Two overseas forces are propping up the Australian dollar amid Wall Street’s turbulence. But market fears of a smaller-scale US recovery may still come home to roost.

Last night’s big fall on Wall Street tells us that 2014 is not going to be a smooth ride. The task of Alan Kohler, Steve Bartholomeusz and myself is to help you understand the trends but from next Monday there will be a small charge to access KGB commentary. You will also gain a subscription to The Australian as part of the deal. I hope you stay with us.

When there is market turbulence – either up or down – follow where the money is going and it will make what is happening just that much clearer.

And so it was in last night’s turbulence. Let me focus on Australia and the United States.

Traditionally, the Australian dollar should have fallen sharply. But although it slipped, it did not slump because there are two enormous forces pumping money into the country.

The first is of course the mining investment boom but the second is the vast amount of Chinese money coming into Australia to buy and develop inner-city property in Sydney, Melbourne and, to a lesser extent, Brisbane.

In Australia, we have to understand that a number of our key property markets have become Chinese property plays and the trends we see will depend on what is happening in China. This is new territory for Australia (Sydney’s property dam is about to burst, January 21; The Middle Kingdom’s Australian frontier, January 6).

But I emphasise that if global markets keep falling, Chinese investment will not stop our dollar from taking its normal course. In addition, the influx of Chinese property money and mining investment will not stop our share market from receiving a battering today.

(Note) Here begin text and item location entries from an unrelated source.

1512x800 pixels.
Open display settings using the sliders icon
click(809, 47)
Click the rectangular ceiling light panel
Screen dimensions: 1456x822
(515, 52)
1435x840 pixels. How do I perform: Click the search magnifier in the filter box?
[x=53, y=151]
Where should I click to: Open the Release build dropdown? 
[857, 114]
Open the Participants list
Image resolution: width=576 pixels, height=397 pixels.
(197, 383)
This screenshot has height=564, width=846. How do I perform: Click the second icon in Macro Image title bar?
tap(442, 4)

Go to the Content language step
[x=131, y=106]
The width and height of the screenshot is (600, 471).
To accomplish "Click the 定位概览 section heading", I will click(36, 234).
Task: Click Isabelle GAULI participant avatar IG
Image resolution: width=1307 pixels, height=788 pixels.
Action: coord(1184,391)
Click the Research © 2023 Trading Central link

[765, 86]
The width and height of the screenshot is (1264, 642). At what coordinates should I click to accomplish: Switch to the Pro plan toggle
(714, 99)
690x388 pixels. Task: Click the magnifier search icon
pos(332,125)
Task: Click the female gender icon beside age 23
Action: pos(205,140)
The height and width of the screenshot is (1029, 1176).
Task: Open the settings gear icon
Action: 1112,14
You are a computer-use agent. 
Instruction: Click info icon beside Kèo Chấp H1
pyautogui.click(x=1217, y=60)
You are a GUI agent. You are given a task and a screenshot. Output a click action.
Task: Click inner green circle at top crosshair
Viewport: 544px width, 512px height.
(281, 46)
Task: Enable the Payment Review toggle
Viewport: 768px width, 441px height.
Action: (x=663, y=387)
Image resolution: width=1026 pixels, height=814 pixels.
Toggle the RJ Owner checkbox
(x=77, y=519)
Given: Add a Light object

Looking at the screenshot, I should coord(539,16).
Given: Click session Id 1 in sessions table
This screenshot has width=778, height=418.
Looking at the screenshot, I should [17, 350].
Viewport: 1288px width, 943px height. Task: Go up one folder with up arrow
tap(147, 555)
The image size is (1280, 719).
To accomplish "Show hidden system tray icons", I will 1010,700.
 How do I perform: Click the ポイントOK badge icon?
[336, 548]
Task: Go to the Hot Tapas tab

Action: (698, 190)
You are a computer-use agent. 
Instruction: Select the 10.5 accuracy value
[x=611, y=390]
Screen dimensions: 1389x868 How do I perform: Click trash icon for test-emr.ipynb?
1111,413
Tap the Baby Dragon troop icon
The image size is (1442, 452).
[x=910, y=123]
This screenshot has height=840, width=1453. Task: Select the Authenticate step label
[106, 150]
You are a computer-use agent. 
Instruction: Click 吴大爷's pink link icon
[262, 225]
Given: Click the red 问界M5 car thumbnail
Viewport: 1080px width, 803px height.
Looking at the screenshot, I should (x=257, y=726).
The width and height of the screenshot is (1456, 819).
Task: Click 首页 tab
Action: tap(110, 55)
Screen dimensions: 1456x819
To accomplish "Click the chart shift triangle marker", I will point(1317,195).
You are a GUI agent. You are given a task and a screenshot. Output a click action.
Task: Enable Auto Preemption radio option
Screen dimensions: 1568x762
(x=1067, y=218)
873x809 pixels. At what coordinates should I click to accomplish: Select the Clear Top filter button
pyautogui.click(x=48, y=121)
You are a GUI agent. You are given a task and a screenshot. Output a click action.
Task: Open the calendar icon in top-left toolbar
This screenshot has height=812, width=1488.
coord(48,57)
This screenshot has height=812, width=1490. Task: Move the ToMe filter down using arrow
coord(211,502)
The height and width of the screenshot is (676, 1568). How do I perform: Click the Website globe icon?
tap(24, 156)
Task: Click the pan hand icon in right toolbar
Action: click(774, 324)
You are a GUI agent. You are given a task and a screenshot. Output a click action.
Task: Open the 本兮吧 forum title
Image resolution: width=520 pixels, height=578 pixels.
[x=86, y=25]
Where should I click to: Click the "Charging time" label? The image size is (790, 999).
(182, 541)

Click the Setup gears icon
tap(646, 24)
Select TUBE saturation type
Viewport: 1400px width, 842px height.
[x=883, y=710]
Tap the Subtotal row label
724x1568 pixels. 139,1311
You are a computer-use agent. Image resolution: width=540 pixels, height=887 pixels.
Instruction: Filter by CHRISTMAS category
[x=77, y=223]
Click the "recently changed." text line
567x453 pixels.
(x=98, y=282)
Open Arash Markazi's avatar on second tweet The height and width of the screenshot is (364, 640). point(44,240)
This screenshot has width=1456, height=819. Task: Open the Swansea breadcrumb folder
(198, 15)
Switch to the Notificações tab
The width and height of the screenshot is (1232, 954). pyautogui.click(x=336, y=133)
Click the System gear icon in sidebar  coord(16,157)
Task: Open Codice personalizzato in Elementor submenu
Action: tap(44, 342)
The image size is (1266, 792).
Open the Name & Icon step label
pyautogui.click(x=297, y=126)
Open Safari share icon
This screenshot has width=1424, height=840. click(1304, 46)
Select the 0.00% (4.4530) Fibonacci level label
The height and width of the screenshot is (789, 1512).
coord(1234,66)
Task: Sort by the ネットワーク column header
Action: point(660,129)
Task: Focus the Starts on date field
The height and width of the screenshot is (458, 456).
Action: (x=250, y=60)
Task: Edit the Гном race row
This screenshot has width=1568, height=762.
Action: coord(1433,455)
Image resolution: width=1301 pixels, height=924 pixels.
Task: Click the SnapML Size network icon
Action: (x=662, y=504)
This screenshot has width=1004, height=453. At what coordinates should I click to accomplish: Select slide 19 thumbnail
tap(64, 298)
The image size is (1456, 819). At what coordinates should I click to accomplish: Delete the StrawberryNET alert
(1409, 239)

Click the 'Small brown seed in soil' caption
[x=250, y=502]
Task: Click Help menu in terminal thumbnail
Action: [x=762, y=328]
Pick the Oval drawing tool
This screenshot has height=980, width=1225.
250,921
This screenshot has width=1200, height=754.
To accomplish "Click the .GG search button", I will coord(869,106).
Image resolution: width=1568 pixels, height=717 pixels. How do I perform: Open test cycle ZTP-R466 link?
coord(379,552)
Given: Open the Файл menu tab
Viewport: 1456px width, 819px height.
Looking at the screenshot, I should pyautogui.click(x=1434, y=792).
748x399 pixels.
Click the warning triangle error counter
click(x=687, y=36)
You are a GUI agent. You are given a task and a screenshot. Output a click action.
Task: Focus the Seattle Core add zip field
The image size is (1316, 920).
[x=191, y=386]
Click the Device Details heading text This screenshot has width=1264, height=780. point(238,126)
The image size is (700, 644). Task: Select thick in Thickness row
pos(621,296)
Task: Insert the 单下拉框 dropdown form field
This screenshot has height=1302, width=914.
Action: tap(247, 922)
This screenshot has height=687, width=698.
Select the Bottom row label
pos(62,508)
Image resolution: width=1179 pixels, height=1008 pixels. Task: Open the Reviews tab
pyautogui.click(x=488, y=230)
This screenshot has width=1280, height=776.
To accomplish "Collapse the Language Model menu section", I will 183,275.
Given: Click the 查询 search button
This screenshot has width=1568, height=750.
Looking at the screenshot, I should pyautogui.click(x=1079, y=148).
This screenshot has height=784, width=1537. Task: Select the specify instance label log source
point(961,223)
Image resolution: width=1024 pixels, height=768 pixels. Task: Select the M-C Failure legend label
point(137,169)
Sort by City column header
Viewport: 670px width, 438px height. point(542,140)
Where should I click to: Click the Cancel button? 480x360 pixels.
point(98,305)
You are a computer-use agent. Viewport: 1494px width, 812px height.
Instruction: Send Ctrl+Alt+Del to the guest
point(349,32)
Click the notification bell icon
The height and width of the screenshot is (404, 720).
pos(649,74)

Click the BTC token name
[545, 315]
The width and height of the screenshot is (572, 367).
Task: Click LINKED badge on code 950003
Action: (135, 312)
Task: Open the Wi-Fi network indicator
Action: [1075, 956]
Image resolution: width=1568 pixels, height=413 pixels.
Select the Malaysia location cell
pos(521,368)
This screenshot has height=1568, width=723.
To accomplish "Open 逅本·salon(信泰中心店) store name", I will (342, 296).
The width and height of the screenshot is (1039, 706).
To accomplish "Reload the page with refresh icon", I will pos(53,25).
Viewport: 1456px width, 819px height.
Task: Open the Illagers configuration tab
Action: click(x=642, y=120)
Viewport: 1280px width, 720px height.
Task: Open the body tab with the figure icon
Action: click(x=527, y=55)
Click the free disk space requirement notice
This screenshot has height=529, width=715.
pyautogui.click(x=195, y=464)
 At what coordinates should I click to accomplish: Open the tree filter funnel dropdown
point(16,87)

Indeed, our share market is also being affected by the dangerous trends we are seeing in emerging countries as it becomes clear that the high risk-taking US investment banks have used part of the liquidity that was sloshing around the US to take risks in emerging countries – and those risks are unraveling.

The fear of the possible losses buried deep in US bankers' accounts is one of the reasons why American bonds are moving in exactly the reverse way to what was expected with quantitative easing. The original theory was that as the US started to taper quantitative easing American bond rates would start to rise and there was great fear as to the effect this might have in the US housing market where interest rates are tried to the US bond market.

But fear of what might be ahead in US markets is driving money into US bonds and of course as the bond prices rise (and rates fall), so the movement accelerates – particularly as the latest manufacturing data shows that US recovery is a slow process.

What markets fear domestically is that too many of the US jobs being created are at the lower end of the pay scale and middle-class America is shrinking. That means that middle class consumer spending, which drove the US to many booms, no longer has the same momentum. That does not mean the US is not recovering but it no longer has the same middle-class spending power to drive forward rapidly.

And of course hanging over all Asian markets, and particularly Australia, the apparent slowdown in China. If that slowdown were to develop momentum it would overshadow all other forces.